In any case, it seems that you just provided the proof that "virtual" locators are not "internal to Yarn" only.

sschuberth commented 11 months ago

Also, I wonder whether simply dropping the when clause and just keeping the else code would solve your issue, @thirteenthstep?

thirteenthstep commented 11 months ago

Also, I wonder whether simply dropping the when clause and just keeping the else code would solve your issue, @thirteenthstep?

That should be the correct approach. Adjustments regarding the locator pattern matching would then be necessary to work with "virtual" locator strings.

I just tried changing "(.+)@(\\w+):(.+)" to "(.+)@(\\w+).*:(.+)". This should capture the correct values, but for some reason this solution still results in round about 10% less dependencies then the previous workaround.
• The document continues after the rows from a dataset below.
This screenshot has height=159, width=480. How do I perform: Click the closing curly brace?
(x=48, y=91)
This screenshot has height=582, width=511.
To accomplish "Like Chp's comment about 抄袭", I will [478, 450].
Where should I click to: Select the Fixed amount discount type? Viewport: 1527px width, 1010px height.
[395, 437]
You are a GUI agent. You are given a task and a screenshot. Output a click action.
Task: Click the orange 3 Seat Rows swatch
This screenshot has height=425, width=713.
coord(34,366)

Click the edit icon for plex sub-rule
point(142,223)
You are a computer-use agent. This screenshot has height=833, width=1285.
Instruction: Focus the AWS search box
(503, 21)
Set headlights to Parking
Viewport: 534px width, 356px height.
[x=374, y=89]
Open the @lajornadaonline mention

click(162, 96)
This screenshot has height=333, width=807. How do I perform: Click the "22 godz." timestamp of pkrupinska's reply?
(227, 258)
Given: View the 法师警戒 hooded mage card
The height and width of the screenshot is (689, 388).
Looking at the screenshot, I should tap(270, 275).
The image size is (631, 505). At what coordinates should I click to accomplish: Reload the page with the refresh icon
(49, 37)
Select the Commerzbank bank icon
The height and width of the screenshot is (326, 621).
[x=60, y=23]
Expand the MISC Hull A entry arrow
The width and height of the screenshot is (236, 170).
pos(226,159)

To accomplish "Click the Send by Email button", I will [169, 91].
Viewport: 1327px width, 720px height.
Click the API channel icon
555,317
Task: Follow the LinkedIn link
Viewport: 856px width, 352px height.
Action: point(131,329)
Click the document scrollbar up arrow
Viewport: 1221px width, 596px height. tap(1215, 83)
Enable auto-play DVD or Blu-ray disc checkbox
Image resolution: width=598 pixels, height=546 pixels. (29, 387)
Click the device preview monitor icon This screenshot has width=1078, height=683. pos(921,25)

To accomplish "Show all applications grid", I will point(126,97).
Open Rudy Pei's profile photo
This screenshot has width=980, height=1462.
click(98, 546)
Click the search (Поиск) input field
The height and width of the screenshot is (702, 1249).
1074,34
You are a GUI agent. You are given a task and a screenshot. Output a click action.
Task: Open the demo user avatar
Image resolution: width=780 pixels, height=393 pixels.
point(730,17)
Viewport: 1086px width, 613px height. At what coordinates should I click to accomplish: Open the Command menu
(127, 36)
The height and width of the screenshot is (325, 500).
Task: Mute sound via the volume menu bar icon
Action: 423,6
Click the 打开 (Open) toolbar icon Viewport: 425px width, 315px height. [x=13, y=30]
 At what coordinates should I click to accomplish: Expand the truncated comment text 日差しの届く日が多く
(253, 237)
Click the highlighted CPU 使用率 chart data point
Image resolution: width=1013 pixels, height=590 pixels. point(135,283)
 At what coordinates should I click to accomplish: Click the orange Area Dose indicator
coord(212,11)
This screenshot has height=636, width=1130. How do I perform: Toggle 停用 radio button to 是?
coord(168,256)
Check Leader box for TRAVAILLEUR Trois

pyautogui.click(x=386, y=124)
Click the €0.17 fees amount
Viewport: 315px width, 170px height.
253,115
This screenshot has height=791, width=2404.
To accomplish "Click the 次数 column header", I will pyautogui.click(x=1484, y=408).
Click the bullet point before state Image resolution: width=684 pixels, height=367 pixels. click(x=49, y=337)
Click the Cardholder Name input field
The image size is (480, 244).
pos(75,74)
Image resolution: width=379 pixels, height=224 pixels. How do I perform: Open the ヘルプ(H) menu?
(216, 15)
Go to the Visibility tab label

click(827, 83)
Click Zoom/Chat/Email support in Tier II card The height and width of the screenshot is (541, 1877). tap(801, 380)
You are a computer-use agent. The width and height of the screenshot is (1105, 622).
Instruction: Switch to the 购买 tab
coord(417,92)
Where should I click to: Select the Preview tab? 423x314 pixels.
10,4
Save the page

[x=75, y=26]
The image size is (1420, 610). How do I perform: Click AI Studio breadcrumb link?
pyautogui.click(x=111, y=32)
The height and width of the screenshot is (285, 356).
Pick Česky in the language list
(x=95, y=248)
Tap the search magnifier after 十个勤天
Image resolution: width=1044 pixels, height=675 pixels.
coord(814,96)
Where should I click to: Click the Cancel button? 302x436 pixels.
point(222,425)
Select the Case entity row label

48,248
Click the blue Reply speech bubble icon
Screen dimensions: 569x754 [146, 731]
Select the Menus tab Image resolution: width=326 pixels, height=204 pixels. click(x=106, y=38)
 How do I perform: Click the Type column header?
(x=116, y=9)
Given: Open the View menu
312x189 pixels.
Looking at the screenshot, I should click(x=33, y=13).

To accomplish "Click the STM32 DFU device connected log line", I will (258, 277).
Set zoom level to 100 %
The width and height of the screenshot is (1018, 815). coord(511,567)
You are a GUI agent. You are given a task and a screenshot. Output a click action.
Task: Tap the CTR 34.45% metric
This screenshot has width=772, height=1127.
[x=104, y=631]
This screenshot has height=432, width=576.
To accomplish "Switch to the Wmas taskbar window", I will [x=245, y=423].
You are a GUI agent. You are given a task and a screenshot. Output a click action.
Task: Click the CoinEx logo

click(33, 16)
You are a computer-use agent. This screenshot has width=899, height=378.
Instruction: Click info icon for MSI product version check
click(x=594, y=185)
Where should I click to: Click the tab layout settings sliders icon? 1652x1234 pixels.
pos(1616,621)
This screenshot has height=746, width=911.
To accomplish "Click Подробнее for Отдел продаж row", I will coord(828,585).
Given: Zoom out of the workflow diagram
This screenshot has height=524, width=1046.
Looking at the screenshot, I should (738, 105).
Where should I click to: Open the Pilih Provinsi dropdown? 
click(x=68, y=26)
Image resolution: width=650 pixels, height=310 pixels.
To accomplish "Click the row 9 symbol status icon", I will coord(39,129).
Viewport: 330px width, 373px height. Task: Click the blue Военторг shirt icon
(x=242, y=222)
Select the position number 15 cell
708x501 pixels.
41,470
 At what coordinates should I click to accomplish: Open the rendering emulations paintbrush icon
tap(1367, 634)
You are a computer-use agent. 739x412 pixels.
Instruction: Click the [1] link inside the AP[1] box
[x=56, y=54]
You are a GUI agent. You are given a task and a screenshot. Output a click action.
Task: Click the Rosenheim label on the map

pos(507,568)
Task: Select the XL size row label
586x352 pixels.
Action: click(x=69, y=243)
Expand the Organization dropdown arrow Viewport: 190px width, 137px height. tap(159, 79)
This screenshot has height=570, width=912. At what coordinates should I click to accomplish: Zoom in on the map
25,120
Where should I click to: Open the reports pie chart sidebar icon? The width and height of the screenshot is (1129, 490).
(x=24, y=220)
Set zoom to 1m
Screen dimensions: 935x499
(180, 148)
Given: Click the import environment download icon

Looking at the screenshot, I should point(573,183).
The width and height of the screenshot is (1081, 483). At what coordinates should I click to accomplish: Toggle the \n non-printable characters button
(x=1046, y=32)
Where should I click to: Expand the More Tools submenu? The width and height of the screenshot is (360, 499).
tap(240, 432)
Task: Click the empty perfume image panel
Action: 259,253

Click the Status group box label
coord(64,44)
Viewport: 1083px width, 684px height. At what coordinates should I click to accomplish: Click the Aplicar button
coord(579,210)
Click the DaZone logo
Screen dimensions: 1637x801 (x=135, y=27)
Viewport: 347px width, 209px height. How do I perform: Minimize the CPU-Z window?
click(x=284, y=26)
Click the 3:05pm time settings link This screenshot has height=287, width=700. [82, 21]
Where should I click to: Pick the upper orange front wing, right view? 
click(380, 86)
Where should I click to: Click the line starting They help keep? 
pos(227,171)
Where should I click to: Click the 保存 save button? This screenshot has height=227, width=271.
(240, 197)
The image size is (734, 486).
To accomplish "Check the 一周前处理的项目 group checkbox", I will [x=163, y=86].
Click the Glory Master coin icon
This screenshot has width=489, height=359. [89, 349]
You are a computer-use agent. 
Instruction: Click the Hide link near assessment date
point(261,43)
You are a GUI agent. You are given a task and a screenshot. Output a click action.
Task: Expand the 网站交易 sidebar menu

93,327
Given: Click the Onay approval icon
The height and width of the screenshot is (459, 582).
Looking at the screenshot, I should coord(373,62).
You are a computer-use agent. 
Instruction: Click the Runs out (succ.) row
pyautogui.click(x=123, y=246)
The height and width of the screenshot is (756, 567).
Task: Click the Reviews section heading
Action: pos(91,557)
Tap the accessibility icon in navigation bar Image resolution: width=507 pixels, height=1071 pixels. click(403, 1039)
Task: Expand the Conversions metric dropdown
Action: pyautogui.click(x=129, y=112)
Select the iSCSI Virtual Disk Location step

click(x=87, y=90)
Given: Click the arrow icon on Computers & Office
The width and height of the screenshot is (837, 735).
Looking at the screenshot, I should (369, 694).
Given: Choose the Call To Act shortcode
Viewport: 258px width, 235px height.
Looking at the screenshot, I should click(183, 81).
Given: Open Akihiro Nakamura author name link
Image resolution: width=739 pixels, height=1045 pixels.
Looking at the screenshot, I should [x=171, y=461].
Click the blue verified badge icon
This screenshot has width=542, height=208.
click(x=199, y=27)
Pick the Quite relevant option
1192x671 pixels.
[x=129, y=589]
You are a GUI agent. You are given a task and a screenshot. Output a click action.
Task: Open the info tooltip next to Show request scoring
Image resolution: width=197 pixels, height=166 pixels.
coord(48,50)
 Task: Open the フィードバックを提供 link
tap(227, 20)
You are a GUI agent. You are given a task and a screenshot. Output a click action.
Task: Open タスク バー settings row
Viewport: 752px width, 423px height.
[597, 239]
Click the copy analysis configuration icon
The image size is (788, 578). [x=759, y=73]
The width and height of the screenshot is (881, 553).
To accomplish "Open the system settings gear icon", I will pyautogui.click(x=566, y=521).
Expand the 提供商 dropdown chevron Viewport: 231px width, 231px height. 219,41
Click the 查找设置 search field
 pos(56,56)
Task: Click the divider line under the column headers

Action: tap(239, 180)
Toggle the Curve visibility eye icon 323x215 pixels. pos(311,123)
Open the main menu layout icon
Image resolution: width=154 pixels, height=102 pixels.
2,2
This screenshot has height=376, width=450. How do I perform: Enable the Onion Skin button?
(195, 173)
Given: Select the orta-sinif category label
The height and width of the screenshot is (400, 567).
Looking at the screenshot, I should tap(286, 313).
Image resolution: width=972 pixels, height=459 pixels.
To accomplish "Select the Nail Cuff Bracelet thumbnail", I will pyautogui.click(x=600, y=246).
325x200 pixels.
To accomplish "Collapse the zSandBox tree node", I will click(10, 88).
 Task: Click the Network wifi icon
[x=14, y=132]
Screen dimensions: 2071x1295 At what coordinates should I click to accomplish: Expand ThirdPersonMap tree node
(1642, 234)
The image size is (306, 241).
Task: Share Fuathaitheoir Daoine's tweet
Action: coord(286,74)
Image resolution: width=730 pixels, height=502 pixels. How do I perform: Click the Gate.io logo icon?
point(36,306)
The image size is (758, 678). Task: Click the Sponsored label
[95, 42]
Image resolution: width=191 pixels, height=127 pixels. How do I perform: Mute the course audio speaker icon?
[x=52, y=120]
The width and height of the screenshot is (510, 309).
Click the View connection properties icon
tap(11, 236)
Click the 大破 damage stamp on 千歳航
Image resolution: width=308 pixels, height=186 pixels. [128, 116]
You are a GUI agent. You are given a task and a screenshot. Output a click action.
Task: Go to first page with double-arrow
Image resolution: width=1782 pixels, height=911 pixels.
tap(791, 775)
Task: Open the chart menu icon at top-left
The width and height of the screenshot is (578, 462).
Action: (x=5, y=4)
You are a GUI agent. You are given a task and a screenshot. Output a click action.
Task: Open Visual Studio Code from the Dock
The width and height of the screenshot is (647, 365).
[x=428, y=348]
sschuberth commented 11 months ago

Also, I wonder whether simply dropping the when clause and just keeping the else code would solve your issue, @thirteenthstep?

That should be the correct approach.

Would you be willing to contribute a fix based on that, including any other needed changes plus ideally a test case, since you're in the best situation currently to reproduce the issue?

thirteenthstep commented 11 months ago

@sschuberth I'm not sure if it's actually possible to handle all variations. A closer look at those missing dependencies shows that there are many possible patterns for those "locator" entries, like typescript@patch:typescript@npm%3A5.0.2#optional!builtin<compat/typescript>::version=5.0.2&hash=b5f058 or @some-scope/some-package@virtual:29710f211c97df3f40f9aeae5805aee7882fc1494a5d32550cc951f29c81c0f54881d323519532f0d351bd92c1d19c52ff1ecddba1ffd0dfb608cc5779d3b644#npm:4.17.4::__archiveUrl=https%3A%2F%2Fsome.repo.url-4.17.4.tgz. Modifying the existing regex-approach appears to be quite challenging and I have no idea if there are even more possible variations/patterns. I wonder if it would be possible to take these information from yarn.lockinstead?

nnobelis commented 10 months ago

@sschuberth @thirteenthstep

Please don't take the skipping of "virtual" I put as golden: I have low Yarn expertise and at the time, it seems skipping made the most sense. I am fine with changing the logic.

thirteenthstep commented 10 months ago

Update: I could not come up with a solution to make it work for every scenario. Eventually we had to switch to https://github.com/CycloneDX/cdxgen to analyze yarn4 dependencies.

sschuberth commented 1 week ago

@fviernau do you think this is still an issue with your latest refactorings in mind?

fviernau commented 1 week ago

@fviernau do you think this is still an issue with your latest refactorings in mind?

The latest refactorings have touched only Npm, Pnpm and Yarn but not Yarn2. Yarn2 has already been a separate implementation. However, I'm also planning to clean-up the Yarn2 implementation and remove some code redundancies. Probably it also can make sense to introduce data classes for the parsing. Anyhow, once I arrive at working on the Yarn2 code, I would put this ticket on the list of things to consider.